_Данный отрывок_
Хорошая музыка возводит к Богу
В.А. Горбик окончил Московскую консерваторию по классу хорового дирижирования (рук. – профессор Борис Тевлин), а затем по оперно-симфоническому (рук. – профессор Игорь Дронов). С 1995 года является регентом братского, затем мужского хора, а также художественным руководителем Хоровой школы при Подворье. На протяжении многих лет успешно занимается не только хоровой, но и оркестровой деятельностью, работая в качестве регента хора и дирижера симфонического оркестра с различными коллективами России, США, Канады, Австралии и Узбекистана.
На этот раз наша беседа – о взаимосвязи между симфонической и духовной музыкой. Как дирижер работает с хором, и как с оркестром – в чем сходство и различия?
— Владимир Александрович, вы хорошо известны как регент, руководитель ряда церковных коллективов. Параллельно этому, еще с консерваторских лет, Вы занимаетесь и симфонической музыкой. Как сочетается опыт регента с опытом оперно-симфонического дирижера?

_Перечень данных_
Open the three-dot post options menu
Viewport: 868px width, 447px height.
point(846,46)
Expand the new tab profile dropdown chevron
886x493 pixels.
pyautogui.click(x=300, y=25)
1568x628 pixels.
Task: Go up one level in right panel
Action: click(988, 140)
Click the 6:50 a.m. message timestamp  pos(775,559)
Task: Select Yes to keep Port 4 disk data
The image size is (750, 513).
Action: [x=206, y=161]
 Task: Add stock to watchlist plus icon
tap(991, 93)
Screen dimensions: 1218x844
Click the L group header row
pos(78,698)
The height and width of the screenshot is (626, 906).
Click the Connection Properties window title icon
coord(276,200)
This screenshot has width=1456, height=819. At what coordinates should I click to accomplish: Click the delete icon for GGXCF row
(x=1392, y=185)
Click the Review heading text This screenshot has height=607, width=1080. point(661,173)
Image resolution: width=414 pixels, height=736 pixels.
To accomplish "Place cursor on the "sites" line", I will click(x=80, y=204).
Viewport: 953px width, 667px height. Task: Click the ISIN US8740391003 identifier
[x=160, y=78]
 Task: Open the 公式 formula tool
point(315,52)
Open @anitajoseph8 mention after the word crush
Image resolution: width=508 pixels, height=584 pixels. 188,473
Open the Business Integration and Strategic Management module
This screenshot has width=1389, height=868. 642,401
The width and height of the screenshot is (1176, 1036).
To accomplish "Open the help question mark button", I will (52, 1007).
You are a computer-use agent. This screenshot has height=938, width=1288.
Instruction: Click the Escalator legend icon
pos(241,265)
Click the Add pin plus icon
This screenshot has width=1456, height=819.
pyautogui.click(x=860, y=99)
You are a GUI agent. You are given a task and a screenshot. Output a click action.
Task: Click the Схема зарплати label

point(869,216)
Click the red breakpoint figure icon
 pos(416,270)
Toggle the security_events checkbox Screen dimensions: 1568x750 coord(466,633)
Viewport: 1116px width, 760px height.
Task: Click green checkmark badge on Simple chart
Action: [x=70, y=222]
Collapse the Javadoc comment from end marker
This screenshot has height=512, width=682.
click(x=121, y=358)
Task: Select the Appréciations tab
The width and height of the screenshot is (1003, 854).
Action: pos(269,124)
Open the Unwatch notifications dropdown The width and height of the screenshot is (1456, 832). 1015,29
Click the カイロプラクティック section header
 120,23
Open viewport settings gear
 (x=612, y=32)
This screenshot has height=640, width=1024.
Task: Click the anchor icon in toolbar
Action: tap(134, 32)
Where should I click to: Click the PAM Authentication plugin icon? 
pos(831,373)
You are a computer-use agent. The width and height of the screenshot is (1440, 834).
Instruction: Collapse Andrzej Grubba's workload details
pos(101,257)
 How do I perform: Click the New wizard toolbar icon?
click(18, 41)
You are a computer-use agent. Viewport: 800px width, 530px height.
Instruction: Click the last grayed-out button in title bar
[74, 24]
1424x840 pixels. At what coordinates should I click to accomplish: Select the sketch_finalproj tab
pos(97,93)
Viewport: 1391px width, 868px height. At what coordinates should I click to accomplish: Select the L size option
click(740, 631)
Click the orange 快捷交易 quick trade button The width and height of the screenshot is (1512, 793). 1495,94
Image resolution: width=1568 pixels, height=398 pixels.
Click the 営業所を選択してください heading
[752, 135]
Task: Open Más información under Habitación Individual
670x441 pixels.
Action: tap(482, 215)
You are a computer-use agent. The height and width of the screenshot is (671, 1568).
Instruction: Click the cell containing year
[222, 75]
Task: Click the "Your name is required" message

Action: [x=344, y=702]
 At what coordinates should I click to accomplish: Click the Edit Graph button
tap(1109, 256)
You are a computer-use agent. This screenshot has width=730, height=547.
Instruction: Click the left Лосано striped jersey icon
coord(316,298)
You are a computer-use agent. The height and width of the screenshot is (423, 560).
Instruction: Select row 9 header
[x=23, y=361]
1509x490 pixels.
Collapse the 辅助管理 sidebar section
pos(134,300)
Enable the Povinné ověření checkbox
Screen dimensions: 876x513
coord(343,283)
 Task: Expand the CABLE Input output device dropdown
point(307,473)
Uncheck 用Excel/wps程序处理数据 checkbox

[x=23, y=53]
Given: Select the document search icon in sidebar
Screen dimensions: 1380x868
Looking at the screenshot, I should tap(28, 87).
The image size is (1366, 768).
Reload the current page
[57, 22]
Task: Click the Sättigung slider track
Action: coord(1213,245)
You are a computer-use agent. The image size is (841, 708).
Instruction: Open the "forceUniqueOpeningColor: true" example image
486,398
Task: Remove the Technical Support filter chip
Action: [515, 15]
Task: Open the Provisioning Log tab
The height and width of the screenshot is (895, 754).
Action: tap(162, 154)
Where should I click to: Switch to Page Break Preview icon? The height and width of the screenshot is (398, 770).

_Задание_
Перепишите дословно часть данного отрывка, начиная со слов «Хорошая музыка возводит» и до слов «сходство и различия?» включительно.

_Письменное решение_
Хорошая музыка возводит к Богу
В.А. Горбик окончил Московскую консерваторию по классу хорового дирижирования (рук. – профессор Борис Тевлин), а затем по оперно-симфоническому (рук. – профессор Игорь Дронов). С 1995 года является регентом братского, затем мужского хора, а также художественным руководителем Хоровой школы при Подворье. На протяжении многих лет успешно занимается не только хоровой, но и оркестровой деятельностью, работая в качестве регента хора и дирижера симфонического оркестра с различными коллективами России, США, Канады, Австралии и Узбекистана.
На этот раз наша беседа – о взаимосвязи между симфонической и духовной музыкой. Как дирижер работает с хором, и как с оркестром – в чем сходство и различия?